24 августа 1780 года родился доктор Гааз

In Maly Kazenny Pereulok, in the yard of the Moscow-based Research Institute of Hygiene and Health Protection of Children and Adolescents is the bust. The pedestal says: “Fyodor Petrovich Haass.” And below is: “Hurry up for good deeds.”

A son of a pharmacist from a small German town, he became an eye doctor and practiced in Vienna. Countess Repnina who he successfully treated convinced him that he should come to Russia and become her home physician. Later, Fyodor Petrovich, the name he was given in Russia, was invited to become a senior physician at the Pavlovskaya Hospital. In the meantime, Haass visited Caucasus, studied local mineral waters and became one of the founders of the new spa medicine. In 1812, he became a military medic and ended the war in Paris along with the Russian army.

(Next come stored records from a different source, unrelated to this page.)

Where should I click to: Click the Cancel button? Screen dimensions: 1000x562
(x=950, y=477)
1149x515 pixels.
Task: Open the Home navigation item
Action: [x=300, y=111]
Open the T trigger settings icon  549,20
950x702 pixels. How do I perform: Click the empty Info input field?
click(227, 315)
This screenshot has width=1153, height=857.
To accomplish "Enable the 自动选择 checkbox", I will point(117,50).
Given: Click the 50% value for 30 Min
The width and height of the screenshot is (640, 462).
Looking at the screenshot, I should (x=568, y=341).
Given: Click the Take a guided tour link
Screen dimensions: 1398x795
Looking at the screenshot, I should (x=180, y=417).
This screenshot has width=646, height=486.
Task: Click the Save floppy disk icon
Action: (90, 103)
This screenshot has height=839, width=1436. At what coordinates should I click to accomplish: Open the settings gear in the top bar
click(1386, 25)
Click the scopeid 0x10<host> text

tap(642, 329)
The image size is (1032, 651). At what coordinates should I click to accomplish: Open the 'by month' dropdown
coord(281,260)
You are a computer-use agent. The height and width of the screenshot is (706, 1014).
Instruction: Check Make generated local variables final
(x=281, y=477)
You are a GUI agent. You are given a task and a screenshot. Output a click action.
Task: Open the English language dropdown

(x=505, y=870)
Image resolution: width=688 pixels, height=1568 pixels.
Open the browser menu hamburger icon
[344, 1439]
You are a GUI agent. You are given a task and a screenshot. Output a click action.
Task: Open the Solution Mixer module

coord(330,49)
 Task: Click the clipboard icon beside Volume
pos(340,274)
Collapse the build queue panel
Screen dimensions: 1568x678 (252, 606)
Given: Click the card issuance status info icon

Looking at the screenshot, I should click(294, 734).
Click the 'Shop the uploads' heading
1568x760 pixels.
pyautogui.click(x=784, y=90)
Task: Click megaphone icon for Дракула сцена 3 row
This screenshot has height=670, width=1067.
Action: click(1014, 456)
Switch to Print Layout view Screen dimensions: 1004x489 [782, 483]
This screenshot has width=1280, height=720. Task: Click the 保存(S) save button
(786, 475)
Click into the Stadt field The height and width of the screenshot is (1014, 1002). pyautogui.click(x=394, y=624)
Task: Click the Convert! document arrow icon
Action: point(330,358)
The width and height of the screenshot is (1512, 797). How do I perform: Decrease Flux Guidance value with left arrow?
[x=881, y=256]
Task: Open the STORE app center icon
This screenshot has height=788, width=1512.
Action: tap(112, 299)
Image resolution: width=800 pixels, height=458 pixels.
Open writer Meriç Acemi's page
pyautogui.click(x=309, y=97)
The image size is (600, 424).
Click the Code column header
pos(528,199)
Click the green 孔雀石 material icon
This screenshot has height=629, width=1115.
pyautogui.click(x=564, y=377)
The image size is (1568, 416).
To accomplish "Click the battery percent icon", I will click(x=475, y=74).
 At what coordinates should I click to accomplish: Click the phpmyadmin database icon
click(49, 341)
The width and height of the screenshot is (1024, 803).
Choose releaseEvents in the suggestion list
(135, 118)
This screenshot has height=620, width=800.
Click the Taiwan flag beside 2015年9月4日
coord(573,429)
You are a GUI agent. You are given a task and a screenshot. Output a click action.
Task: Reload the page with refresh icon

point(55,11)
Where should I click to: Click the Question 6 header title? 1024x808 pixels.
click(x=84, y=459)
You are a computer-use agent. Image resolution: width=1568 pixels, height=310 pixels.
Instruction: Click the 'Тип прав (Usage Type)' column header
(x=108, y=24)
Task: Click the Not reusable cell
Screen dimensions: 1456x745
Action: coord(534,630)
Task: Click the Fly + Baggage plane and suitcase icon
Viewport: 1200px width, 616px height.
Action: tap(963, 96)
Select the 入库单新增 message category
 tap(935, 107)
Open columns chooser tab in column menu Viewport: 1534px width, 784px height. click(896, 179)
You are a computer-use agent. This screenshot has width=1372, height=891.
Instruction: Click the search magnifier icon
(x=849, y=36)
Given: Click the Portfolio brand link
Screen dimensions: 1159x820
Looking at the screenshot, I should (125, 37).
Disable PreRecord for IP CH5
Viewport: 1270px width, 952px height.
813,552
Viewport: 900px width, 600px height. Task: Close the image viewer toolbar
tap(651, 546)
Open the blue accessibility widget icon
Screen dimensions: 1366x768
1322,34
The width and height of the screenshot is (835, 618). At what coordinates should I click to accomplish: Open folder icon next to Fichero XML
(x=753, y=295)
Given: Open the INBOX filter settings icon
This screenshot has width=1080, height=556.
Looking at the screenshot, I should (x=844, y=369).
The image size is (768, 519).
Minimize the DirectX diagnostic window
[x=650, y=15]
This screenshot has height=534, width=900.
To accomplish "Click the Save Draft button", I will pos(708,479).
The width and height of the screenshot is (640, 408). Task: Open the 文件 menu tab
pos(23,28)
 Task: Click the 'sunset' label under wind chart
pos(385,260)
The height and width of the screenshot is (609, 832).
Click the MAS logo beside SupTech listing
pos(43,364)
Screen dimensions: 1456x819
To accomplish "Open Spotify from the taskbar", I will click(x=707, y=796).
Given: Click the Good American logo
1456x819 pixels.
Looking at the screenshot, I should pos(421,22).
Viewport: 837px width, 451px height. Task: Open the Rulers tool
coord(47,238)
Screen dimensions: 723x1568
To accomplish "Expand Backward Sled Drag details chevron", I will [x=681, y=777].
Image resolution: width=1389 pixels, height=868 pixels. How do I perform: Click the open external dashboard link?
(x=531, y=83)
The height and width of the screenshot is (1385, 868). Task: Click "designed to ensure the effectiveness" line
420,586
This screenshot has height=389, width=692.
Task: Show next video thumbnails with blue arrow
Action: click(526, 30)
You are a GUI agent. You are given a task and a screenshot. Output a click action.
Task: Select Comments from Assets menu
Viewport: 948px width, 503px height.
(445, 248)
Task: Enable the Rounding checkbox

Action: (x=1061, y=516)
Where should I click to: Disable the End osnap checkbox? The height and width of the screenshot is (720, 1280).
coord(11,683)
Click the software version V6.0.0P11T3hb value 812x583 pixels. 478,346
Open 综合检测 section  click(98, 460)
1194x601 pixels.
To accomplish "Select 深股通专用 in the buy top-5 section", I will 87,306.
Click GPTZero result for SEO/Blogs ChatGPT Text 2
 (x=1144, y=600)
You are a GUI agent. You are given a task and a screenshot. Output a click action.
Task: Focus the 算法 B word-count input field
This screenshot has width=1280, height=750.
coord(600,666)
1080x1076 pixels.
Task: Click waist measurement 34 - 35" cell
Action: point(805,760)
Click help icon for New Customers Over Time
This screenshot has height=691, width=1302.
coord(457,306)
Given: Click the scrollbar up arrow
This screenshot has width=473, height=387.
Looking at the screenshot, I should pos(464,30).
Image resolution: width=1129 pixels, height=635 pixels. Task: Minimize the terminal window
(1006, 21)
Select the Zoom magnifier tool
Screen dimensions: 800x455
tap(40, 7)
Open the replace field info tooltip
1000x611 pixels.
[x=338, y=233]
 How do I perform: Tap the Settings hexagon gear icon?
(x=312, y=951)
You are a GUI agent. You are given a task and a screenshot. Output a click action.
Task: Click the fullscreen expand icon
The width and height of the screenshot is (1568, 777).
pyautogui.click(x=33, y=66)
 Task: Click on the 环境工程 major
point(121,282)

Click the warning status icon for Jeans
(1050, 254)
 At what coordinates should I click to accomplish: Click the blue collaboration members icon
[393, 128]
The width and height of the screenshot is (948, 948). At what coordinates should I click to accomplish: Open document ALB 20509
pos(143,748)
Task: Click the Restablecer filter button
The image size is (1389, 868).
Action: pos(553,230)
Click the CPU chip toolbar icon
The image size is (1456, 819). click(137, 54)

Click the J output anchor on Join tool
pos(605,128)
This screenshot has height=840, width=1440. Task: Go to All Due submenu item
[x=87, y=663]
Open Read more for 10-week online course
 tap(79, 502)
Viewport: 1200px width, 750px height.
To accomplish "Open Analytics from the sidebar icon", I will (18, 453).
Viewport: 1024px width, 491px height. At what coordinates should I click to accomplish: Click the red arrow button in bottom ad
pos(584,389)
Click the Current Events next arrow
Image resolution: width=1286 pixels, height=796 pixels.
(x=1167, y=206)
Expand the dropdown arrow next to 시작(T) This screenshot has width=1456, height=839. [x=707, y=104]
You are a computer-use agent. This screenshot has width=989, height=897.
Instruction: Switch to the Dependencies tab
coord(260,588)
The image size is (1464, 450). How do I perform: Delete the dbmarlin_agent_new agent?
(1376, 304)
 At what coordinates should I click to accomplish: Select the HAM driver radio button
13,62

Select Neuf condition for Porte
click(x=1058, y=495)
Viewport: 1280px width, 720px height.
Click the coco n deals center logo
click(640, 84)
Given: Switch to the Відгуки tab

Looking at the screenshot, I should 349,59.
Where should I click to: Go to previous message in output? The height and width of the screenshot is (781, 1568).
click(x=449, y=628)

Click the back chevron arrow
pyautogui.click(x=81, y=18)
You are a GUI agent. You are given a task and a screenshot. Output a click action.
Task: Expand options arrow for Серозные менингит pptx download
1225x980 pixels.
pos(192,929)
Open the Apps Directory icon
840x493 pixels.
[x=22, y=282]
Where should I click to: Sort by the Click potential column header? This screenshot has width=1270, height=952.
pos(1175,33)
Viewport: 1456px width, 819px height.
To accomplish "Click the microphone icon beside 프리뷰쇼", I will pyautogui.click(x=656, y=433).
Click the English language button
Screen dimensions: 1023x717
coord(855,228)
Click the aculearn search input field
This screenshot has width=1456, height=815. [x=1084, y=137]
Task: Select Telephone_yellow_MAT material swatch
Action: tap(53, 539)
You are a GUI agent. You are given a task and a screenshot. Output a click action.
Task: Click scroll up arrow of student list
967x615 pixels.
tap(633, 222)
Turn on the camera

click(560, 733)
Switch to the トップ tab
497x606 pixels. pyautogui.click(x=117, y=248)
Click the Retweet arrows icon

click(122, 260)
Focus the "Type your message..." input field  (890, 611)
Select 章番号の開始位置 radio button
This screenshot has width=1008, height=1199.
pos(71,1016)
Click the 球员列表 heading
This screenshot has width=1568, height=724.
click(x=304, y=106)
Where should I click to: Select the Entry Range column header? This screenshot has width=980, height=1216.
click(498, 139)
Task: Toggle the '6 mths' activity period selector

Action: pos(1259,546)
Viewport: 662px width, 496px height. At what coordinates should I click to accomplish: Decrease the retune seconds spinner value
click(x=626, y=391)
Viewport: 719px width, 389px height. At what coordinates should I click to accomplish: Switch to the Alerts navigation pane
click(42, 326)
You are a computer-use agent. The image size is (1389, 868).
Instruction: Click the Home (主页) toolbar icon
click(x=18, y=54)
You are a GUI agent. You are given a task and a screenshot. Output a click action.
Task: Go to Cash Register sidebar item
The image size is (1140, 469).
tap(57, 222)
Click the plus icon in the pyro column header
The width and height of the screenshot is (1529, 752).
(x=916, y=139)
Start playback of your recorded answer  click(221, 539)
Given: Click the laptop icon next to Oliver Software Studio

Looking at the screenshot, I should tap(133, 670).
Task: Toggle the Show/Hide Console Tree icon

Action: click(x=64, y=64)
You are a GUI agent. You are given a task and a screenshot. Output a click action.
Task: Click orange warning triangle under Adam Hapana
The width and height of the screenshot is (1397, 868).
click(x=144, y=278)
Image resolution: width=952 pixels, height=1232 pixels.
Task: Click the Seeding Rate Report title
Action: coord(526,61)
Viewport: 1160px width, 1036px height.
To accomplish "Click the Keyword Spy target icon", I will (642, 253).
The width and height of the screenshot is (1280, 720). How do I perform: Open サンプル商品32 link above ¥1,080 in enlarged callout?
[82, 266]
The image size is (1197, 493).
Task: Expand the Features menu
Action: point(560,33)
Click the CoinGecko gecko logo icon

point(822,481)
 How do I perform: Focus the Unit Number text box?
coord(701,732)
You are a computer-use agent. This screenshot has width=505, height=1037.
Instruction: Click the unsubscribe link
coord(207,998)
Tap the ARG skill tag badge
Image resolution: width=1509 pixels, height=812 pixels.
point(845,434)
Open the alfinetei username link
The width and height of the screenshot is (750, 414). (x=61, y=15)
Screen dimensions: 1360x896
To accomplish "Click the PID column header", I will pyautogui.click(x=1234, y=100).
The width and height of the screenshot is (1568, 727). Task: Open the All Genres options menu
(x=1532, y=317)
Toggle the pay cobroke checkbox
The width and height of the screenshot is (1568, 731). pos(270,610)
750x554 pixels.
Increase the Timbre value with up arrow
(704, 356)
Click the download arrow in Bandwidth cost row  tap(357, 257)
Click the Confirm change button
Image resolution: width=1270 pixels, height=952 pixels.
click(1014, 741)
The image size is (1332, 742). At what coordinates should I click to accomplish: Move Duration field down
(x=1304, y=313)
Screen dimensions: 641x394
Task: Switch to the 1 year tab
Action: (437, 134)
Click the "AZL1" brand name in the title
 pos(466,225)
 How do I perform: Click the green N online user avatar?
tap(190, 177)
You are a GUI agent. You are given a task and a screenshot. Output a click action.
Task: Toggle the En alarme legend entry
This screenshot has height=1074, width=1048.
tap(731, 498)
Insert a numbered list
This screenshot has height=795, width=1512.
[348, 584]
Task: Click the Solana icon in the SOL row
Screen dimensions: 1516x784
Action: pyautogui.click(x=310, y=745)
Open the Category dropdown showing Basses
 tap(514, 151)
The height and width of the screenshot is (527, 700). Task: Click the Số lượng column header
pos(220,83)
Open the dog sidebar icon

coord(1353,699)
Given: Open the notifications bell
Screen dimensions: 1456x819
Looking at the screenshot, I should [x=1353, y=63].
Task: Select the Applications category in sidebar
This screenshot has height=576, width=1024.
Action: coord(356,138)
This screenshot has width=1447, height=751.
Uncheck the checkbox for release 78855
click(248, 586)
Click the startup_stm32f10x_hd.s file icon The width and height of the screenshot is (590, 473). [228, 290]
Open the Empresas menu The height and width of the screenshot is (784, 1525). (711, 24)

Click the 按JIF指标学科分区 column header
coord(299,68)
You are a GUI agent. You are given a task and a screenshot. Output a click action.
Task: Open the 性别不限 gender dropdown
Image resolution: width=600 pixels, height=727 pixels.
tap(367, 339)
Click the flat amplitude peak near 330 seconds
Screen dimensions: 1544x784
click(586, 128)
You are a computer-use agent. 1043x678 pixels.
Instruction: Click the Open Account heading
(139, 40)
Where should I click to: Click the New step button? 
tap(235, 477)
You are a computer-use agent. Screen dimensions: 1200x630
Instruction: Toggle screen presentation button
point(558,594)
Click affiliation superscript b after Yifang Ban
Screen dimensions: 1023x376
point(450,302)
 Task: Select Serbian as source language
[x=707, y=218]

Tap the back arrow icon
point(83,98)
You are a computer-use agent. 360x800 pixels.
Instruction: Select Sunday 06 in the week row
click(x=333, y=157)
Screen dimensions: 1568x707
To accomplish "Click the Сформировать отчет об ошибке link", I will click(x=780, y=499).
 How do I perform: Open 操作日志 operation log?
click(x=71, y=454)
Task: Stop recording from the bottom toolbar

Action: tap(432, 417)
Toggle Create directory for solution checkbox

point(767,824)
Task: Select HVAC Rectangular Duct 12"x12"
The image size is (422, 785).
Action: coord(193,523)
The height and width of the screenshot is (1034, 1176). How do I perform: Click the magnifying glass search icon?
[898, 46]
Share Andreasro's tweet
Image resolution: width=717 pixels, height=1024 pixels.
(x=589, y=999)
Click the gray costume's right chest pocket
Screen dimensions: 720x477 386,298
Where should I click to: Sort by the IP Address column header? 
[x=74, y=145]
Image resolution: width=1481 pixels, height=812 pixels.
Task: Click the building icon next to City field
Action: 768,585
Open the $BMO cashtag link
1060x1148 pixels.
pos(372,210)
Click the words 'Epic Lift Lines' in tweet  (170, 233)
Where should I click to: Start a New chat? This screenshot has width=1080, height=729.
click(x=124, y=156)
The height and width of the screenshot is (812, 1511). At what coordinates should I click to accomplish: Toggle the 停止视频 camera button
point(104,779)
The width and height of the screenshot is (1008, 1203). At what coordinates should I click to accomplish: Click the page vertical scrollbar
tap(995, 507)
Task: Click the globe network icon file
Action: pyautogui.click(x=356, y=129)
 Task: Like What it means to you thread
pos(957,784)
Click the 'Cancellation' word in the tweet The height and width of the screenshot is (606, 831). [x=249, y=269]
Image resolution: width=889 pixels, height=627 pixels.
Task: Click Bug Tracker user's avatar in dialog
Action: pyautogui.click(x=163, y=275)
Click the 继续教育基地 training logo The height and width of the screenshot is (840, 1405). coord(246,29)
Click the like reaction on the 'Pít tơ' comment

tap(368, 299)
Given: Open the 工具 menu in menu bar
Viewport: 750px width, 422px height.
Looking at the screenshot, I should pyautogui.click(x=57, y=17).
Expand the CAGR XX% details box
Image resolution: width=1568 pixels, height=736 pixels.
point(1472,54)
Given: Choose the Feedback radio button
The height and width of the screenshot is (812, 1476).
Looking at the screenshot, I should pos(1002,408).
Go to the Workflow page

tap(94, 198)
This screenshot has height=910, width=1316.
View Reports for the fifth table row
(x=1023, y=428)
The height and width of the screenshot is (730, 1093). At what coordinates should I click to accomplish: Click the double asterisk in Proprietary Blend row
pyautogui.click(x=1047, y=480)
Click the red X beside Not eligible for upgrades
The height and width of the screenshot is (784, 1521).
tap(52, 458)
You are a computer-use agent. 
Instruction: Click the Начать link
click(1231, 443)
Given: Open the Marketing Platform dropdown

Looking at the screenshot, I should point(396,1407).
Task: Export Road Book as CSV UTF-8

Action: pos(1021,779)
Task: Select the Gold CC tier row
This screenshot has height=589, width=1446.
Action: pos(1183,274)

These are just trappings of the biography. Imagine a physician who serves a hospital administrator in our terms and treats the downtrodden at almshouses in his leisure time and treats them so well as to receive an order? What kind of reputation would it take for the governor-general to insist on appointing him a stadt physicist, the medieval term for the Moscow chief physician? And how smart and quick did he have to be to undertake a reform of the metropolitan medicine, so that the closed-minded, as in all ages, officials would get him dismissed next year?

Prosperity took turns with downfall. Doctor Haass spent his wealth to help and better lot for the prisoners, exiled and convicts, because he was appointed the chief physician of Moscow prisons. Haass’s lifetime project was to fight pointless ordeals the prisoners were subjected to. His efforts made it possible to change the existing conditions — the convicts were no longer chained to the iron rod, while heavy shackles were replaced with the lighter ones, nicknamed Haass’s shackles, jacketed with leather and cloth, which he ordered with his own money. He rebuilt the prison complex and opened the prison hospital, the school for the prisoners’ children, and the Police Hospital for the homeless in Maly Kazenny Pereulok. Everything thanks to Doctor Haass’s care and money. He spent his sunset years in utter misery at the Police Hospital.

But it is true that he that giveth unto the poor shall not lack and good returns good. In 1909, the Muscovites raised an amount to pay for the monument to honor “the holy doctor.” Sculptor Nikolay Andreyev followed the motto “Hurry up for good deeds” and made it for free.